WHAT THE EXERCISE ASKS:
With "Apple" as the search word, show every line of the material that has it.
━━━━━━━━━━
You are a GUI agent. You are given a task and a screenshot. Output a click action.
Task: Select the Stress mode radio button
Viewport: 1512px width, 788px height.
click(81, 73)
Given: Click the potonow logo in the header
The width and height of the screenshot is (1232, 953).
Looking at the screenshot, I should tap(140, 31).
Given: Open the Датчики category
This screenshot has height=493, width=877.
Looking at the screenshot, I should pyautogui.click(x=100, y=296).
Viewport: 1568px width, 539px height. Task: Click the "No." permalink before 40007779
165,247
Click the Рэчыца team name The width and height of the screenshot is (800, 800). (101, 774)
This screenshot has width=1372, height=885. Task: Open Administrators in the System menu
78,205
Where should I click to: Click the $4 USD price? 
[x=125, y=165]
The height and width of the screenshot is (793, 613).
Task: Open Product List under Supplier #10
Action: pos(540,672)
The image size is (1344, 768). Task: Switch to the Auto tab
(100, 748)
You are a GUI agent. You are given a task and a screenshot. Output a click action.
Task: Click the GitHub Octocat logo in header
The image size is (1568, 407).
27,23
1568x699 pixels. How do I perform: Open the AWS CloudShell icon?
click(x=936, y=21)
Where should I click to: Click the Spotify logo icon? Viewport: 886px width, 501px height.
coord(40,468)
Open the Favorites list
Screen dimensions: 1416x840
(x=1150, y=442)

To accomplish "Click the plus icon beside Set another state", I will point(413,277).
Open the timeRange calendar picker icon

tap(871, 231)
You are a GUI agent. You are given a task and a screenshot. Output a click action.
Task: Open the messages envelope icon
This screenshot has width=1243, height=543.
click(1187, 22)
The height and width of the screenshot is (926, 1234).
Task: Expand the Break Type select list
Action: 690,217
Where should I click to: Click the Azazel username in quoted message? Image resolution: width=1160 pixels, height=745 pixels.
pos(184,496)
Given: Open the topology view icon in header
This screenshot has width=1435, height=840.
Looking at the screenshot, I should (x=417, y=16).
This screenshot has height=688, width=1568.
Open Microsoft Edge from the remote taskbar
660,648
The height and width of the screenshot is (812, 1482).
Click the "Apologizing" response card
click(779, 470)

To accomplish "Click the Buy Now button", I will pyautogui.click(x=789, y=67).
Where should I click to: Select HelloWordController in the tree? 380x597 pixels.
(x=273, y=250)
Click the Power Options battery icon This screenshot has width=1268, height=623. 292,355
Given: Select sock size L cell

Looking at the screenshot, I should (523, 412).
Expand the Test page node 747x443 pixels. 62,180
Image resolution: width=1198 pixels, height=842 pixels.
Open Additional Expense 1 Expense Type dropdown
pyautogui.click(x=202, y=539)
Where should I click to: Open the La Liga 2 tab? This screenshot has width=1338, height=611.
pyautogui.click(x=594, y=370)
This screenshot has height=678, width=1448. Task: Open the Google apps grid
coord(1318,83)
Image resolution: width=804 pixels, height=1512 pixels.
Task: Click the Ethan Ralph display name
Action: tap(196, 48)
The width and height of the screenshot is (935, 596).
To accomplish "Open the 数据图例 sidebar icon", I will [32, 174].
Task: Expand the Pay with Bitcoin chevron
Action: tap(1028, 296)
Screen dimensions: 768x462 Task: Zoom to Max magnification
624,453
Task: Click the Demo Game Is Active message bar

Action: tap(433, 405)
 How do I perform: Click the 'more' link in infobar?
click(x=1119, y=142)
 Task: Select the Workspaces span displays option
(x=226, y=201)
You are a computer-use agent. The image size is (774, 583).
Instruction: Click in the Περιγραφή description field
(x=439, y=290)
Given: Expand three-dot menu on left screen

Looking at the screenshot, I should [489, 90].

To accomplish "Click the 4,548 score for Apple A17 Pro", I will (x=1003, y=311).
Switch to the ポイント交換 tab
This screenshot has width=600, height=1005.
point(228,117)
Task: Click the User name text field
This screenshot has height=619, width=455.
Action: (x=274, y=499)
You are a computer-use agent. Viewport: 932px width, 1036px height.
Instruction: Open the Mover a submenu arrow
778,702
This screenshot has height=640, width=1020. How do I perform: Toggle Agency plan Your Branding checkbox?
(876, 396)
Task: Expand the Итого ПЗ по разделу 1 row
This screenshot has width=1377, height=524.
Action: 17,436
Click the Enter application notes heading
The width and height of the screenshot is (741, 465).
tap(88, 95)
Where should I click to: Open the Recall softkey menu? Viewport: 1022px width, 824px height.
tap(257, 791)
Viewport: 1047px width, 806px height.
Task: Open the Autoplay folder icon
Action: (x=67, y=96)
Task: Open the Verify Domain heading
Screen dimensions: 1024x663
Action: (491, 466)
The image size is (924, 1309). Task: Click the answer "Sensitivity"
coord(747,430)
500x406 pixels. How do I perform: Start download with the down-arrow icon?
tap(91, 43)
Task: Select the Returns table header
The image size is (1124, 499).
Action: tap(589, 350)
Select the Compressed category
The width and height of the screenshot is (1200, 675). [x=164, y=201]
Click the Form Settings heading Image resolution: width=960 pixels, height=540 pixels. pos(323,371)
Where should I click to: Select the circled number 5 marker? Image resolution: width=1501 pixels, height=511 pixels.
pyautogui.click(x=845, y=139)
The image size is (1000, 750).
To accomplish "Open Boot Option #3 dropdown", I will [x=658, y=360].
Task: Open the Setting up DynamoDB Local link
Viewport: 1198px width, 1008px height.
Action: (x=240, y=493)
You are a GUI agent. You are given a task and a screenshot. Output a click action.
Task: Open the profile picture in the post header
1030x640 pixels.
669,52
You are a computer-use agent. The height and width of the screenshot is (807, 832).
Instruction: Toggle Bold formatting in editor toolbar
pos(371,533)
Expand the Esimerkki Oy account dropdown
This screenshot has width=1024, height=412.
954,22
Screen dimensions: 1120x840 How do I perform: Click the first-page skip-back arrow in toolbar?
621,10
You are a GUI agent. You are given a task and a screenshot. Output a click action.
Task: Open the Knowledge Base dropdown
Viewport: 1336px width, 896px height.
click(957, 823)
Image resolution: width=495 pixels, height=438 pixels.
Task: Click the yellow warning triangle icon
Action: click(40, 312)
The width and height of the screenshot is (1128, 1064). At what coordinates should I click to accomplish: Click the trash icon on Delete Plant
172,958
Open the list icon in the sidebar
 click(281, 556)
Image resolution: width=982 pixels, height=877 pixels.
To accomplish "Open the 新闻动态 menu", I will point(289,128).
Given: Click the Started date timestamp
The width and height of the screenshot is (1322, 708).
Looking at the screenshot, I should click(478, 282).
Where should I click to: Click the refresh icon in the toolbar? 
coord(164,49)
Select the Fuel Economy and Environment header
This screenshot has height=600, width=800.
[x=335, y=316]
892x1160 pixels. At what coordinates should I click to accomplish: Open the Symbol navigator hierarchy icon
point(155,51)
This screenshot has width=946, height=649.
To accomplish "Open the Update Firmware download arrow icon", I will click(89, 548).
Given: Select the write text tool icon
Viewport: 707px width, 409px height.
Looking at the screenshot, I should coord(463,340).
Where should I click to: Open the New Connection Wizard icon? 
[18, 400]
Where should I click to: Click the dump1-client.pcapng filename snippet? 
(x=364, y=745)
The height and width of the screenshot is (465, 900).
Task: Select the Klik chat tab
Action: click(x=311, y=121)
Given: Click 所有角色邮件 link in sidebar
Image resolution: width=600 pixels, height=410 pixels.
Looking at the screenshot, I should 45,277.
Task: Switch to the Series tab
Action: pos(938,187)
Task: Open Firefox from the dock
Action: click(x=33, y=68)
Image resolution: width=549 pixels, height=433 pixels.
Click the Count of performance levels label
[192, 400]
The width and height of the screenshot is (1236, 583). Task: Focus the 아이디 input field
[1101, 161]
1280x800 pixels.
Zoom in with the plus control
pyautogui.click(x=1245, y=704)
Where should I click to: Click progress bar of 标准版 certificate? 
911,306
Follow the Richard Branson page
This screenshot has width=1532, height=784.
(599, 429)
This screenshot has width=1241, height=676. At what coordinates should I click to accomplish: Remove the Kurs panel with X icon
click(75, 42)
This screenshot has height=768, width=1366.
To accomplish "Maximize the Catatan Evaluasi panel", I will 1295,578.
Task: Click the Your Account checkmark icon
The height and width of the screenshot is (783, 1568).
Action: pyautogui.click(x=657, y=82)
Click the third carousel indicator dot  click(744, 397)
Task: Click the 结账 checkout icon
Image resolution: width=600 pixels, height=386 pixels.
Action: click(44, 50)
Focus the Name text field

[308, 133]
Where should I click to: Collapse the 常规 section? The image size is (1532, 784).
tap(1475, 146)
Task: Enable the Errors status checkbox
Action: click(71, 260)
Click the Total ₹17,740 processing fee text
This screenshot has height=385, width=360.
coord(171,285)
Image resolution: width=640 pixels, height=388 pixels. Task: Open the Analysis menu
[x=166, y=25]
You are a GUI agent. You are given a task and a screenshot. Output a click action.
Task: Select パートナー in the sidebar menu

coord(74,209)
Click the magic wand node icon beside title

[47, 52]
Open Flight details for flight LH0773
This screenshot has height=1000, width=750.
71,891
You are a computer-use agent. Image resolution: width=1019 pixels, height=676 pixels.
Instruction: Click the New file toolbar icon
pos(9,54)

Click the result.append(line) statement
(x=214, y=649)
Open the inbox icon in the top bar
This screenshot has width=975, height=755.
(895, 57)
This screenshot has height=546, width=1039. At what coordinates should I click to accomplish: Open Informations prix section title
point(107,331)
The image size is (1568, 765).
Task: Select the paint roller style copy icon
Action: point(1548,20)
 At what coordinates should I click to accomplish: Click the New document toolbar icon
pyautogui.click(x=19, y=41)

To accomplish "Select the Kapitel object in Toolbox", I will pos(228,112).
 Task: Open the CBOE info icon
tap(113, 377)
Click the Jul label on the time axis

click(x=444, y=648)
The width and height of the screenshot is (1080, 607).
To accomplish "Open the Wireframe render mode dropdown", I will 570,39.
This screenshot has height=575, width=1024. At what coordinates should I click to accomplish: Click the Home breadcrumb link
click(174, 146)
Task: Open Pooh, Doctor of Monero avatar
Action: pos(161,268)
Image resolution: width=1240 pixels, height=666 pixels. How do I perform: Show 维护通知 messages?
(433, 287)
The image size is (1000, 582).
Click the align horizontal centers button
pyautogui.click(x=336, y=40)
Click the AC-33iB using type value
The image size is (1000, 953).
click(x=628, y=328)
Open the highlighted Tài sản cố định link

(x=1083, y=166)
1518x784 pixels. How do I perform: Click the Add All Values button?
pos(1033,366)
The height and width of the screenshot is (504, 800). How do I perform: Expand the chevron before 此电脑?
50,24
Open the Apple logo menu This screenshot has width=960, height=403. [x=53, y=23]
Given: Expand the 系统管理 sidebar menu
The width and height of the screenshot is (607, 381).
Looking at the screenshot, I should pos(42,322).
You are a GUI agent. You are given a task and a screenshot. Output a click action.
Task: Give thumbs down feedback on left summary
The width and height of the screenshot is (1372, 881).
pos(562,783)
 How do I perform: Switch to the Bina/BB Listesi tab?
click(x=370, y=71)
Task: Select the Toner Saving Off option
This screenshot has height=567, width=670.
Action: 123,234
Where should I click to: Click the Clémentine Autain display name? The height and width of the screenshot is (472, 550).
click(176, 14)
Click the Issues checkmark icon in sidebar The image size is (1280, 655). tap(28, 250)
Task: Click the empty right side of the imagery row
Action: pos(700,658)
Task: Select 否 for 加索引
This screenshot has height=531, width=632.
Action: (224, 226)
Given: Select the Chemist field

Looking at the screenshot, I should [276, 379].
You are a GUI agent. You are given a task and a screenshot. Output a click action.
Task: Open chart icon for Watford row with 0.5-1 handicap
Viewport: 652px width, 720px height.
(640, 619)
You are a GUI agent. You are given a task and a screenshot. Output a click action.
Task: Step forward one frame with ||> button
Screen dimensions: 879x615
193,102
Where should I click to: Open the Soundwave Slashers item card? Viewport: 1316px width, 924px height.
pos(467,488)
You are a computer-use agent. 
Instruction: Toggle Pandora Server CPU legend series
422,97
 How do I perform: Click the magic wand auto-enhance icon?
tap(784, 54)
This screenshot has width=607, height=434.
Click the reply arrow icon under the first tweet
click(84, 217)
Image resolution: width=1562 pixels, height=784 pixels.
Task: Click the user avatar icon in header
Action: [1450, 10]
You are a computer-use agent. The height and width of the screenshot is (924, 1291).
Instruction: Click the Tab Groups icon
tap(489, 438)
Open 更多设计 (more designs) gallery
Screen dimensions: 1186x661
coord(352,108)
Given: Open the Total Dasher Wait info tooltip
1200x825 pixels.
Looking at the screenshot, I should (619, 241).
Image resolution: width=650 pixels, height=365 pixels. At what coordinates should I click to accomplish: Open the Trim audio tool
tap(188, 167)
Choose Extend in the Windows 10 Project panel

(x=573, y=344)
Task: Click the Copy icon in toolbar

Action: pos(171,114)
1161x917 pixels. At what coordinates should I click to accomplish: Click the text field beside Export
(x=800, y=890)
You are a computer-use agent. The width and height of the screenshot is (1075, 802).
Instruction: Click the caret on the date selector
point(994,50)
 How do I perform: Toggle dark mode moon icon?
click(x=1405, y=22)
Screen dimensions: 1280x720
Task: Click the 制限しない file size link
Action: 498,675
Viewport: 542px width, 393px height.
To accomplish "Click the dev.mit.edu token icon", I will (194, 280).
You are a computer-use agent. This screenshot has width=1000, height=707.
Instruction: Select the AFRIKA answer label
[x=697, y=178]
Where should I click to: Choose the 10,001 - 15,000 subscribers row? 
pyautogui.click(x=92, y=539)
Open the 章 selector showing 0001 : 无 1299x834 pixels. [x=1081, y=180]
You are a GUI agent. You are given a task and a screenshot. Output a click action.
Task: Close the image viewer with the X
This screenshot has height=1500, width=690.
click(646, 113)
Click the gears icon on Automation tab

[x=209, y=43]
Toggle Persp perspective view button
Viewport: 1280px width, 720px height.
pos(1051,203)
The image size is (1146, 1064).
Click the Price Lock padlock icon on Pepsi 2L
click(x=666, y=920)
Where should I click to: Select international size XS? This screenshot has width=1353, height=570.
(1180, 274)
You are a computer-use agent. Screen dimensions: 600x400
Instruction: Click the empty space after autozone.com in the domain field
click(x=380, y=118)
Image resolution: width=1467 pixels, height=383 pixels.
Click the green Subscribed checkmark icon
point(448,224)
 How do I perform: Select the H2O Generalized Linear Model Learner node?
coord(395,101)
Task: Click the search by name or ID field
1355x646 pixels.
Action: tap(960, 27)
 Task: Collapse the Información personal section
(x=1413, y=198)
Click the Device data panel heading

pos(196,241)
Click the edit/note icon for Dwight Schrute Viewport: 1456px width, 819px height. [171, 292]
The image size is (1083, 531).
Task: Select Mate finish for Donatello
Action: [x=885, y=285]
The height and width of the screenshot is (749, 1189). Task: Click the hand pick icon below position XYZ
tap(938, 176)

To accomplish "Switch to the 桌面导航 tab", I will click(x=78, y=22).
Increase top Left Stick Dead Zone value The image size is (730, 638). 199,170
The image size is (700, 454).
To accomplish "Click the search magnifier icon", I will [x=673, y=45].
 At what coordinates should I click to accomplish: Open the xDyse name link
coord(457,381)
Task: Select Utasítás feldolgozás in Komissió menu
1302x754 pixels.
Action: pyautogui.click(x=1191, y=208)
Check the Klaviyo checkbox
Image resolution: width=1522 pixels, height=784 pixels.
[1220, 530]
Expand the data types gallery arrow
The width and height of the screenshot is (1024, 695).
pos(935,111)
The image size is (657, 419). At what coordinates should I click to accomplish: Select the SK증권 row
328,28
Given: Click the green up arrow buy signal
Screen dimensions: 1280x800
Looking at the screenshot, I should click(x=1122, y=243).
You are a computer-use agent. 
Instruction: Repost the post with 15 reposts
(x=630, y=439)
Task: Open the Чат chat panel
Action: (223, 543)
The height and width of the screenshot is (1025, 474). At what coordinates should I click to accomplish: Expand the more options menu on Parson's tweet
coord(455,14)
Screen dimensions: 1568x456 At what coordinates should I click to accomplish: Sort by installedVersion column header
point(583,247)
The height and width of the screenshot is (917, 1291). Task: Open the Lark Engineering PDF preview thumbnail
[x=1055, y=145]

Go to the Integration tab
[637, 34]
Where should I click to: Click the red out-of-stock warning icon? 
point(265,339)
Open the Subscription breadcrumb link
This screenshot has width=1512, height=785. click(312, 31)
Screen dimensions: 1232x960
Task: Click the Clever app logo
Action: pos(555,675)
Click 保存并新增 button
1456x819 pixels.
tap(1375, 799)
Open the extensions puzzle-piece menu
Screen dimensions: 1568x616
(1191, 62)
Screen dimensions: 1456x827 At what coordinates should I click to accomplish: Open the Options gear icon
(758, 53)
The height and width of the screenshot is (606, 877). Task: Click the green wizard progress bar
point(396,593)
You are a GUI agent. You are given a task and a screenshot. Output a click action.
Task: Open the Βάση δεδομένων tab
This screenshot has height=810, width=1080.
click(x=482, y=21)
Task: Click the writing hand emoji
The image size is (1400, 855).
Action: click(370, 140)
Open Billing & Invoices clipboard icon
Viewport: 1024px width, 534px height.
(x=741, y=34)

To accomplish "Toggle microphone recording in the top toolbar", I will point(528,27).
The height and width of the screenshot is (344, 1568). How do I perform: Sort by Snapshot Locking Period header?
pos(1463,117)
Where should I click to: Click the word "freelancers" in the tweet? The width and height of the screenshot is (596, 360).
━━━━━━━━━━
OUTPUT:
To accomplish "Click the 4,548 score for Apple A17 Pro", I will (x=1003, y=311).
Open the Apple logo menu This screenshot has width=960, height=403. [x=53, y=23]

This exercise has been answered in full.